Quelle question ! Chronique d’un printemps, 38

Paris, mardi 21 avril 2020

Pluie de sms et de mails, en provenance des médecins et des centres médicaux, relayant les conseils du Ministère des solidarités et de la santé, nous priant de nous surveiller, il n’y a pas que le coronavirus. Penser à prendre des rendez-vous, pour nos pathologies ordinaires. Ce que j’ai fait en partie hier. Le début du déconfinement sera occupé par une série de visites de contrôle, habituelles, mais qui avaient été annulées en début de l’épidémie. Amusant ? Non. Utile ? sans doute.

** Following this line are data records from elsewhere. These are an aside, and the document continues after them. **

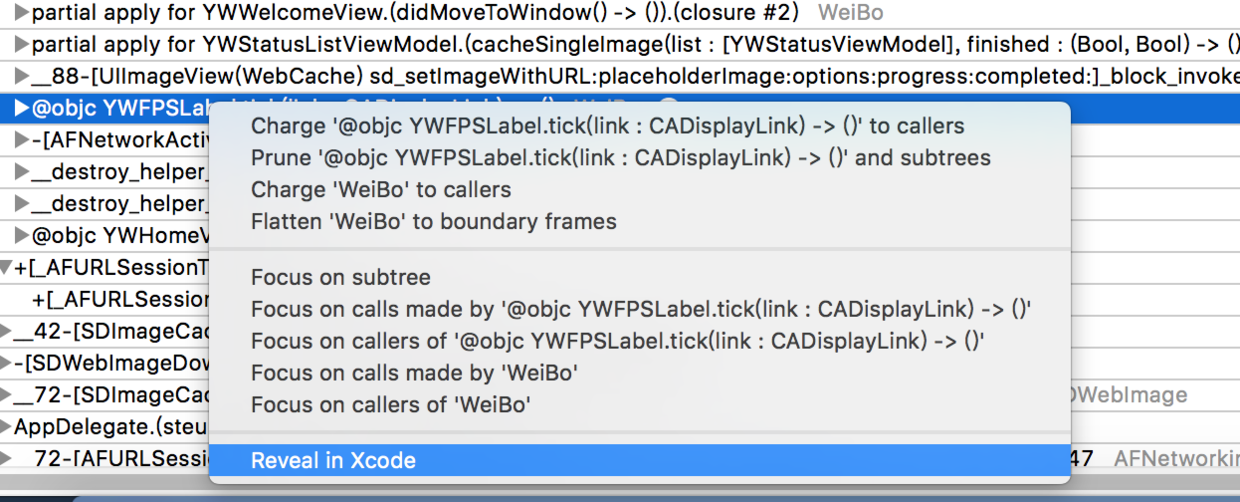The image size is (1240, 502).
Task: Charge 'WeiBo' library to callers
Action: tap(380, 190)
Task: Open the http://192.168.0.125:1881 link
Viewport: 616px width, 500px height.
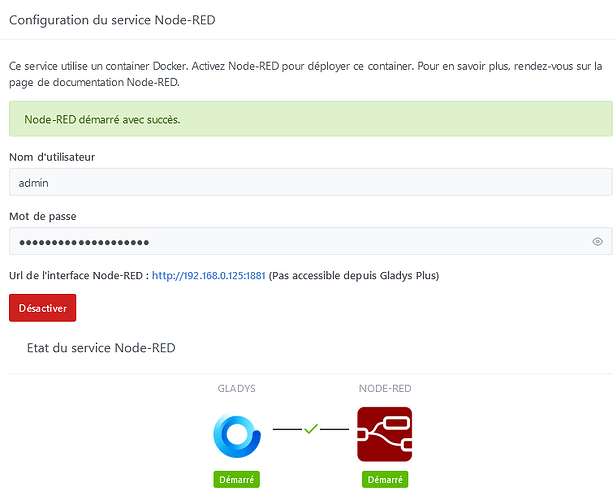Action: (x=208, y=275)
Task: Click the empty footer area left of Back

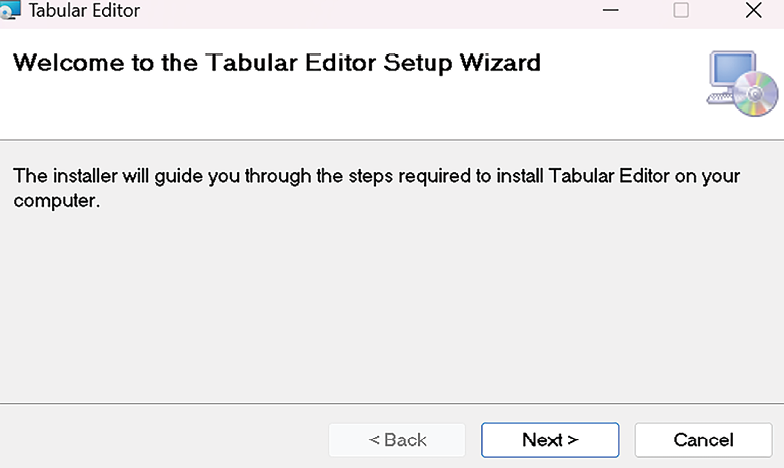Action: coord(160,440)
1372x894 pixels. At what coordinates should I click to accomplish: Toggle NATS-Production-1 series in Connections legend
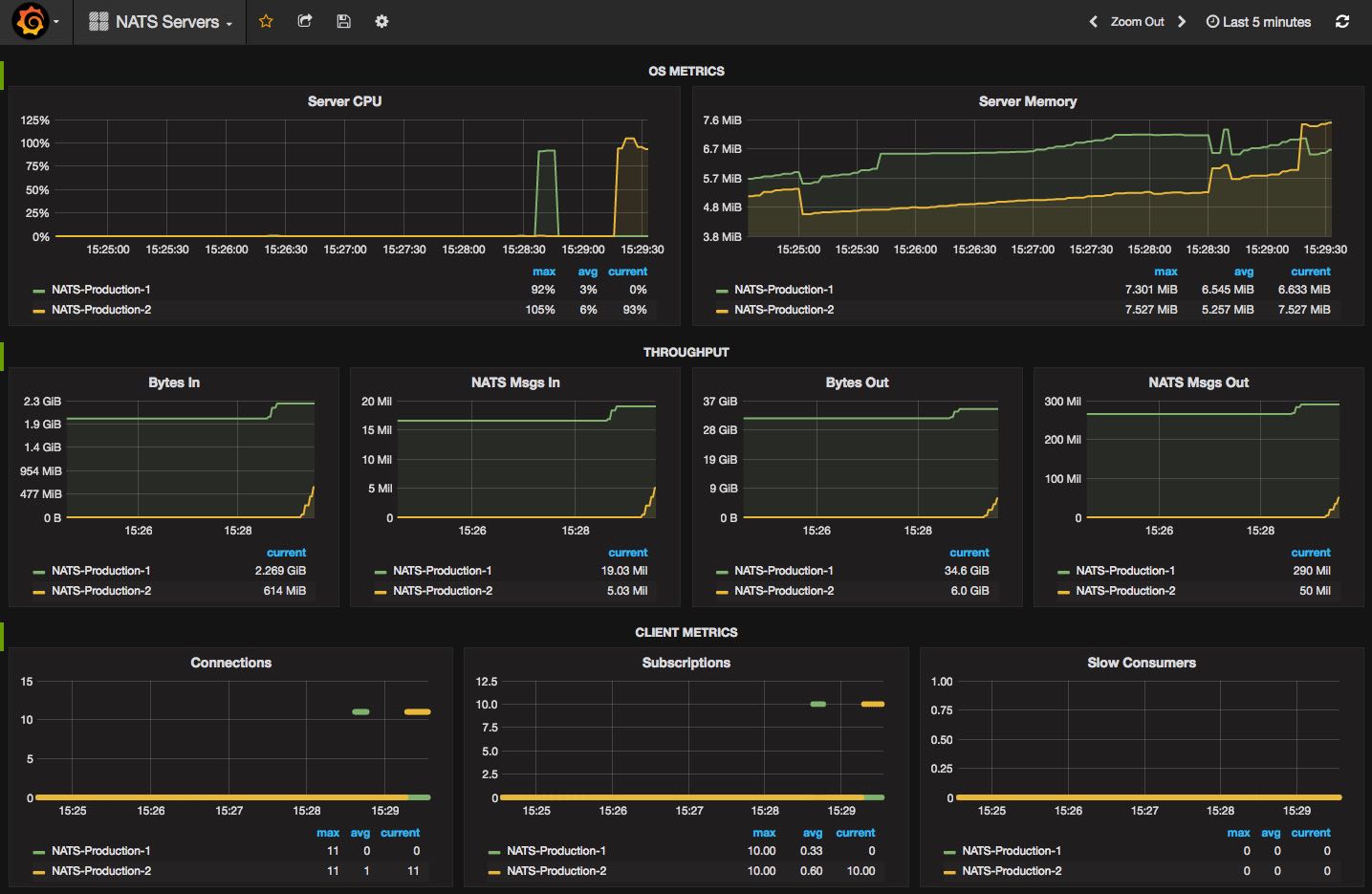click(100, 851)
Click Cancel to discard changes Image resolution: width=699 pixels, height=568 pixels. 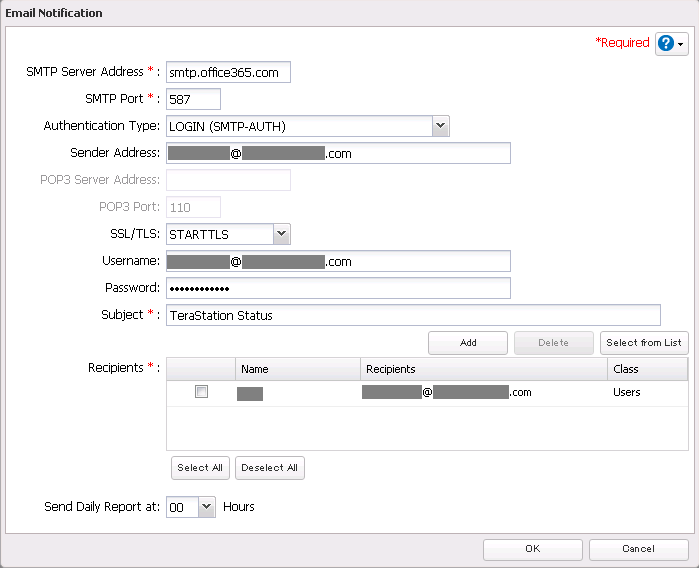pos(638,549)
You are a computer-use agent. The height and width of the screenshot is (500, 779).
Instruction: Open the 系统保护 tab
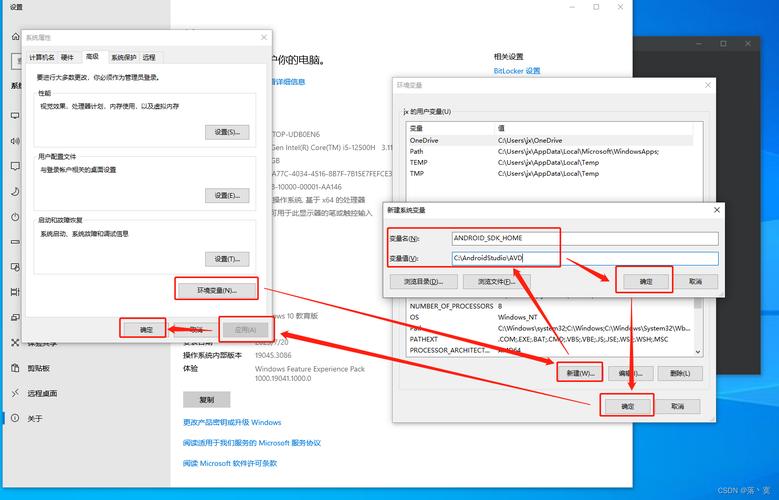click(123, 58)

Un sondage Ipsos paru dans Le Monde, comportant cette question creuse et floue, Éprouvez-vous de la colère quand vous pensez à la situation liée à la pandémie en France ?, conclut que oui, les Français sont en colère. La belle question, la belle réponse ! Et bien sûr, on trouve à la question d’après la recherche du bouc émissaire de service, le gouvernement. Franchement, oui, je suis en colère contre de telles questions, plus encore que pour les réponses, de toute façon induites par les questions. « Les Français sont des veaux » disait de Gaulle, comme chacun sait. Avait-il raison ? Car, à quoi sert la colère dans la situation actuelle ? Si ce n’est comme facteur de grogne, de crises de foie qui vous rendent jaunes, paralysés, en gémissant et en râlant comme d’hab ? J’espère que je ne suis pas entourée de veaux. La crise est bien trop énorme, générale et mondiale pour « éprouver de la colère », comme un môme grognon et inefficace.

Le bouquin d’Eric Orsenna sur Beaumarchais est léger, sans doute trop pour le moment. J’avais envie d’ue récréation après Camus, mais Orsenna n’est pas l’idéal, il est trop fabriqué pour me distraire, j’y vois surtout ses recettes de fabrication à l’œuvre. C’est pourtant ce que je vais lire dans la journée, le bouquin sera fini ce soir et je pourrai jeter un premier coup d’œil dès demain dans le Général de Gaulle, et, ainsi, retrouver 1940.

Blandans, dimanche 21 avril 1940

En Norvège, qui occupe une partie des nouvelles du matin, de midi et du soir, il fait exécrable, l’hiver est loin d’être fini, il fait glacial.

Les Anglais, les quelques Polonais qui restent en piste, et les Français du corps expéditionnaire tentent de couper la route du fer suédois aux Allemands, ce sera peine perdue.

J’ai lu quelque part que les Britanniques y étaient héroïques mais nantis de moyens très approximatifs, il paraît qu’ils découpaient les cartes dans le fameux guide touristique de l’époque, le Baedeker. Vrai ou faux ?

Est-ce que je sais tout cela en 1940 ? Peut-être des bribes ? C’est le propre des crises, d’engendrer des bribes de nouvelles, des choses invérifiables, des bobards comme on disait.

Le roi Haakon VII de Norvège se réfugiera en Angleterre.

Ce qui m’étonne dans cette guerre, quand on en voit des images, c’est son archaïsme - et pas seulement dans le début de la guerre au moment de l’invasion de la Pologne, où les Polonais couraient à cheval devant les tanks et sous les avions allemands. En France aussi, les chevaux ont fait la drôle de guerre : le cheval de la ferme avait été réquisitionné à l’automne, on ne l’a jamais revu. On l’a remplacé un peu plus tard, dans l’automne 1940, par une jument très gentille qui s’appelait Margot.